» TESTO DEL DOCUMENTO
┌──

Appena dribblato lo scoglio della regolarizzazione dei lavoratori immigrati grazie alla coraggiosa battaglia del ministro dell’Agricoltura Teresa Bellanova, ecco stagliarsi davanti al premier Conte due nuovi ostacoli non da poco: il Mes e la garanzia Sace sul prestito di 6,3 miliardi accordato da Intesa Sanpaolo a Fca. Senza ovviamente dimenticare l’insidioso caso Bonafede, su cui pende la mozione di sfiducia presentata dalle opposizioni.
Assecondando ancora una volta le ubbie dei Cinque Stelle e contro ogni logica, il premier non sembra intenzionato a utilizzare i 37 miliardi di euro che il nuovo Mes mette a disposizione dell’Italia per sostenere il sistema sanitario “senza condizionalità” e a un tasso bassissimo. Conte si arrampica sugli specchi dicendo che non vuole discostarsi dalla Francia, che non sembra propensa ad usare il Mes, perchè teme che i mercati puniscano l’Italia e la considerino alla stregua dei Pigs nel caso utilizzasse le risorse del nuovo Fondo. Ma il Pd non intende seguire nè Conte nè i Cinque Stelle su questa strada e ieri il vicesegretario Andrea Orlando non è andato tanto per il sottile: “Non facciamo – ha detto – discussioni sul Mes campate in aria. A un certo punto ci troveremo a scegliere: o aumentiamo le tasse o usiamo gli strumenti europei, tra cui c’è anche il “nuovo” Mes, con circa 37 miliardi per il nostro Paese, senza “condizionalità” e a tasso praticamente zero”.
Sulla stessa posizione di Orlando c’è anche il segretario del Pd, Nicola Zingaretti, ma c’è soprattutto il ministro dell’Economia, Roberto Gualtieri che è uno dei protagonisti della versione dolce del Mes e che ovviamente si preoccupa di raccogliere tutte le risorse possibili per contenere il deficit e il debito pubblico, messi a dura prova dalle esigenze di sostegno all’economia legate all’emergenza Coronavirus.

└──

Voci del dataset
┌──

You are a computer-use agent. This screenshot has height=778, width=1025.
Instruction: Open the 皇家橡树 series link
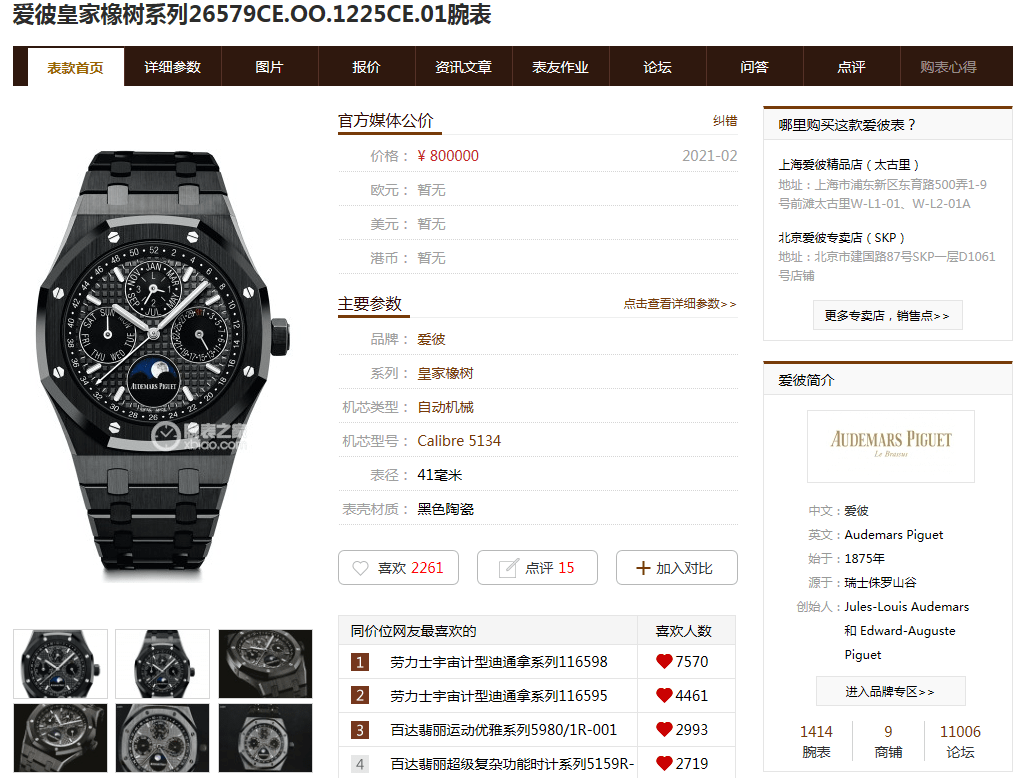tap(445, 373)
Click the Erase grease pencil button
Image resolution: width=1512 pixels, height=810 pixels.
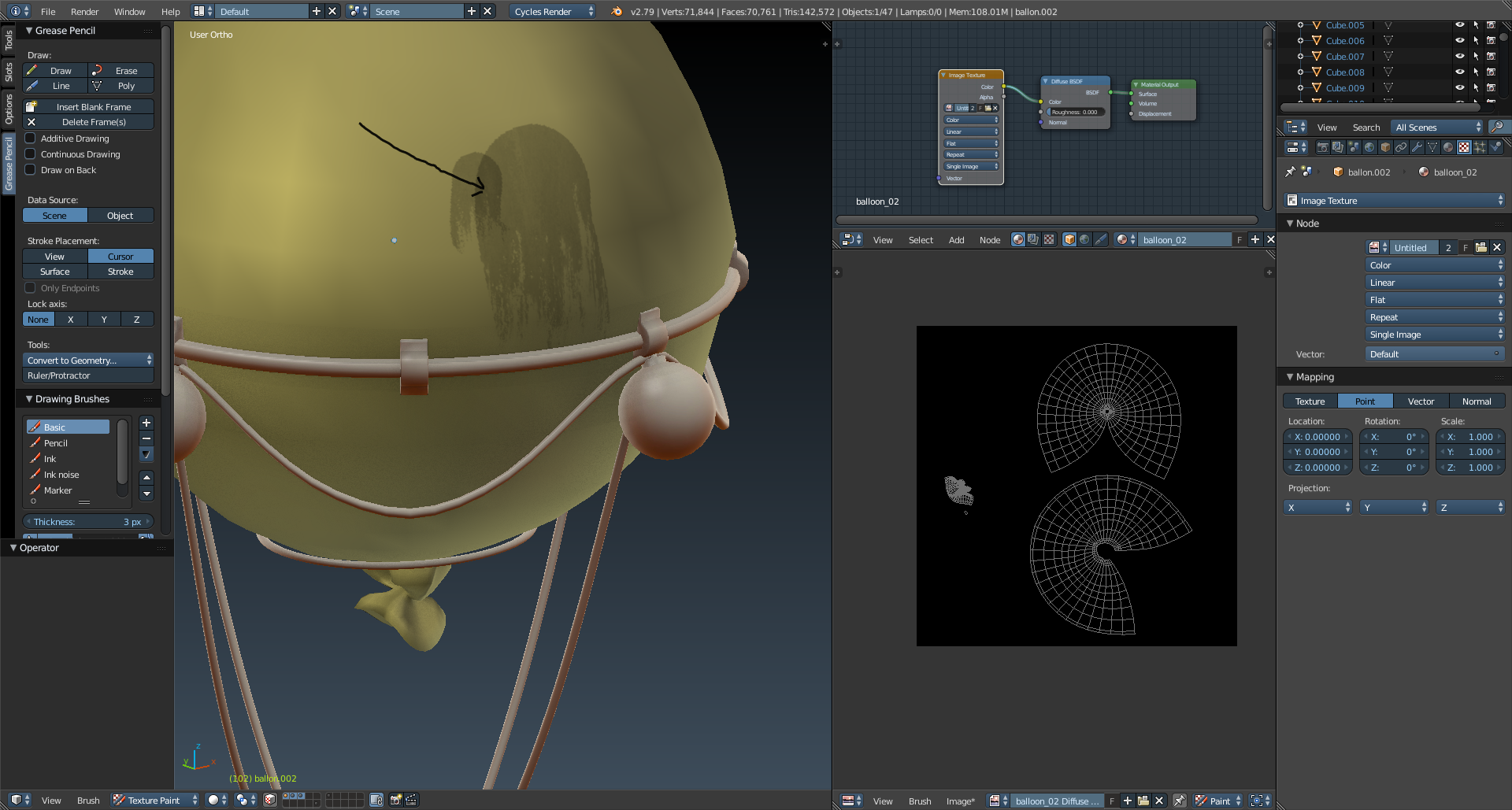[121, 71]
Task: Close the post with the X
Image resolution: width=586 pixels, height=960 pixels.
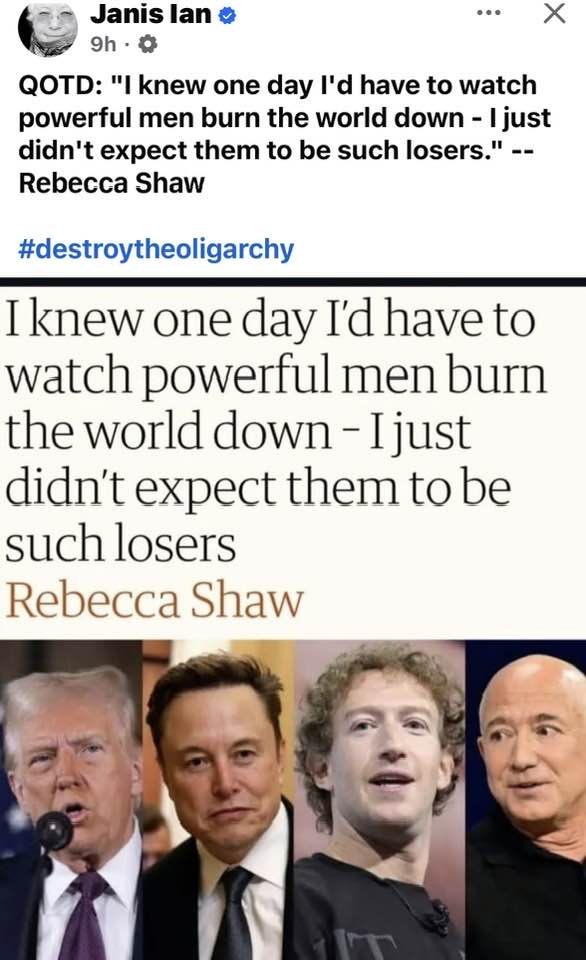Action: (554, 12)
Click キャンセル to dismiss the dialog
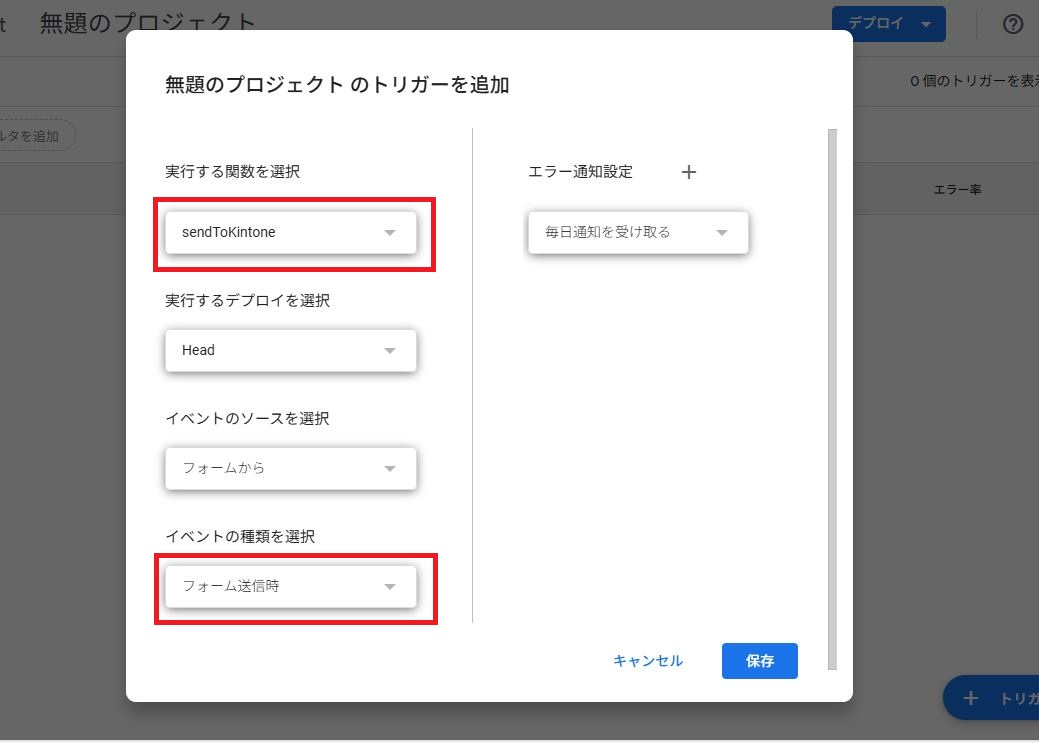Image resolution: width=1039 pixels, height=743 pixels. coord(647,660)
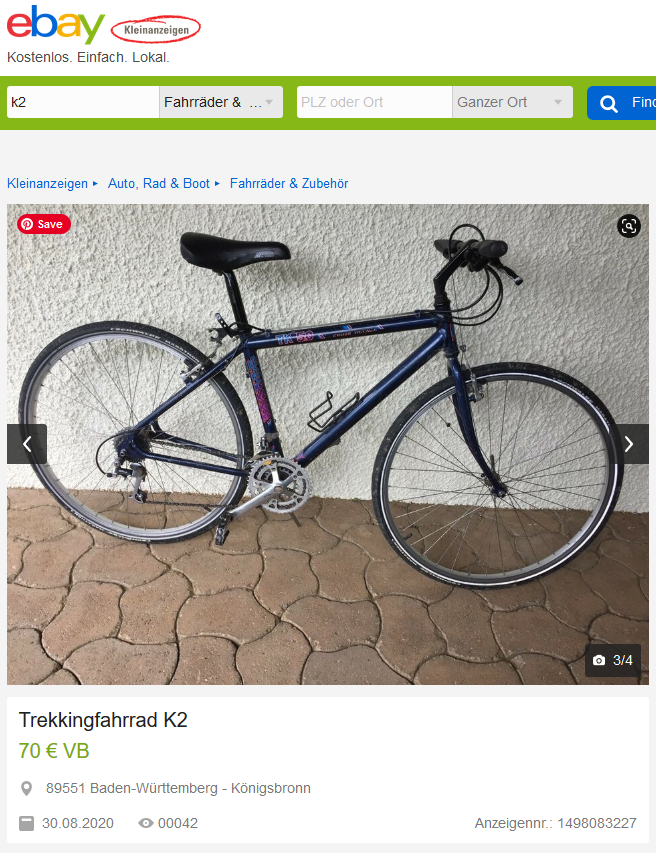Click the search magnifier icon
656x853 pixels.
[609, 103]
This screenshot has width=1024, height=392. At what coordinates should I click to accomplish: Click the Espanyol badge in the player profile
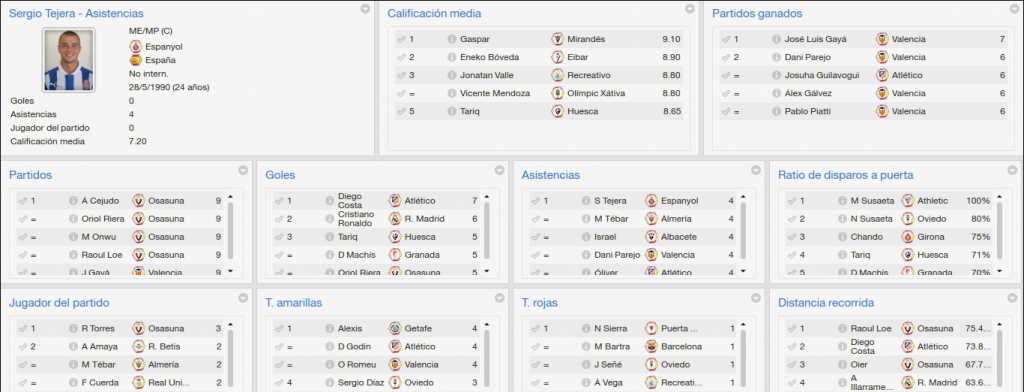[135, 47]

└──
┌──

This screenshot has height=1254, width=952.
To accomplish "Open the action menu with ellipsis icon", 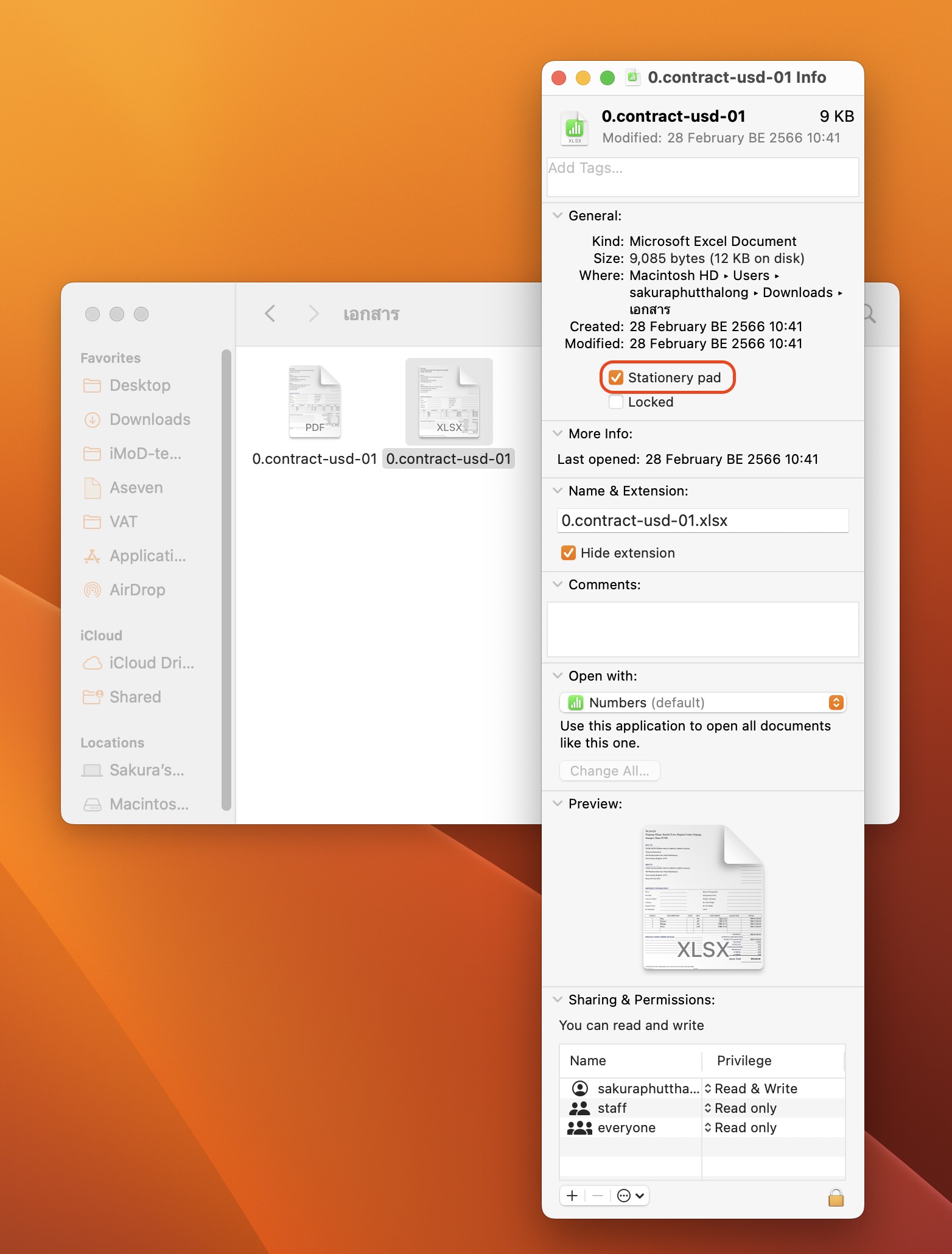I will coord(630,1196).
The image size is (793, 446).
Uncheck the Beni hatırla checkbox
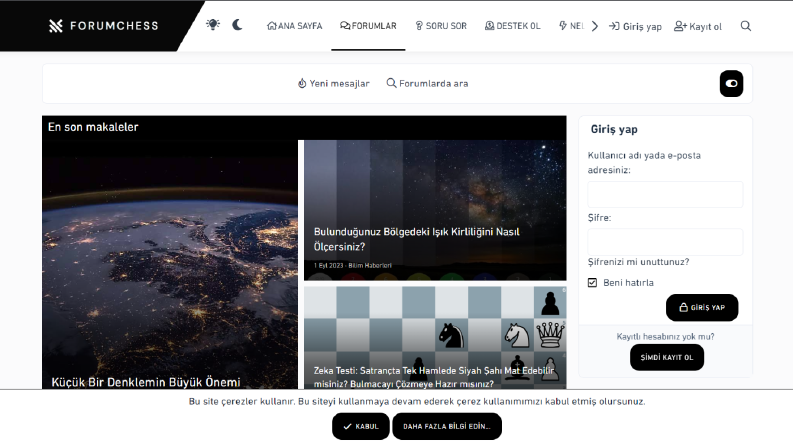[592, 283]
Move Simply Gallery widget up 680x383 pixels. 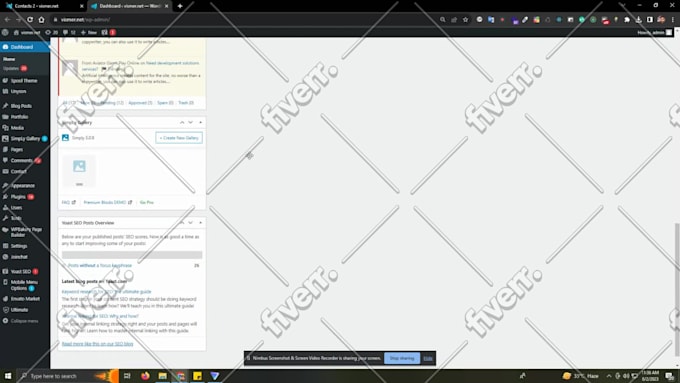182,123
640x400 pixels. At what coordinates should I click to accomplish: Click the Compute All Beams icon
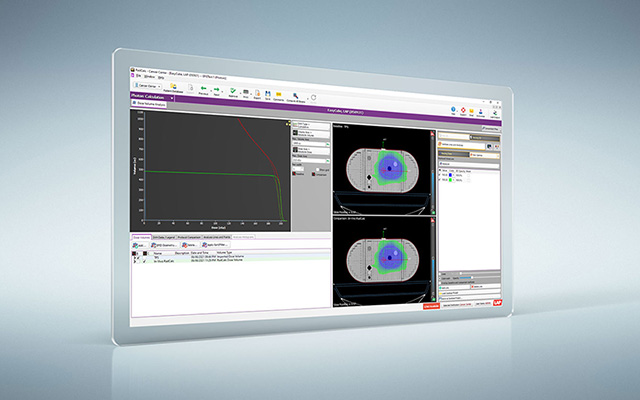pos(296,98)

└──

» COMPITO DA SVOLGERE
Per favore, scrivi il seguito dell'articolo sul governo Conte e il Mes, riprendendo dopo la sua ultima frase.

» RISULTATO DEL COMPITO
Ma sulla strada di Conte c’è un altro scoglio, anche questo sollevato – stavolta in modo tanto rozzo quanto maldestro – dal vicesegretario del Pd, Orlando, e dall’ondivago ex ministro Carlo Calenda, ed è quello sulla congruità della garanzia chiesta da Fca alla Sace, società pubblica della Cassa Depositi e Prestiti, sul prestito triennale di 6,3 miliardi di euro concesso da Intesa Sanpaolo al gruppo di John Elkann. Si tratta di una garanzia pubblica su un prestito – come spiega una nota ufficiale – destinato “esclusivamente alle attività italiane” della Fiat e ai suoi 16 stabilimenti presenti nel nostro Paese e all’innovativo sostegno della filiera automotive composta da 10 mila piccole e medie imprese. “Un’impresa che chiede ingenti finanziamenti allo Stato italiano – ha però obiettato Andrea Orlano – riporta la sede in Italia”.
Stavolta Conte non ha però dato retta alle sirene ideologiche e ha firmato in serata il via libera alla garanzia Sace in applicazione del decreto Liquidità, ricordando che “quelle di Fca sono fabbriche italiane che occupano tantissimi lavoratori. La sede della capogruppo è in Olanda? Dovremo rendere più appetibile il nostro ordinamento fiscale”.
A Conte ha dato man forte, sia pure criticamente, il leader dei metalmeccanici della Cisl, Marco Bentivogli, secondo cui la richiesta del prestito Fca è la conseguenza della delusione “di azienda e sindacati per la totale assenza nel Decreto Rilancio di misure di incentivo al mercato dell’auto”.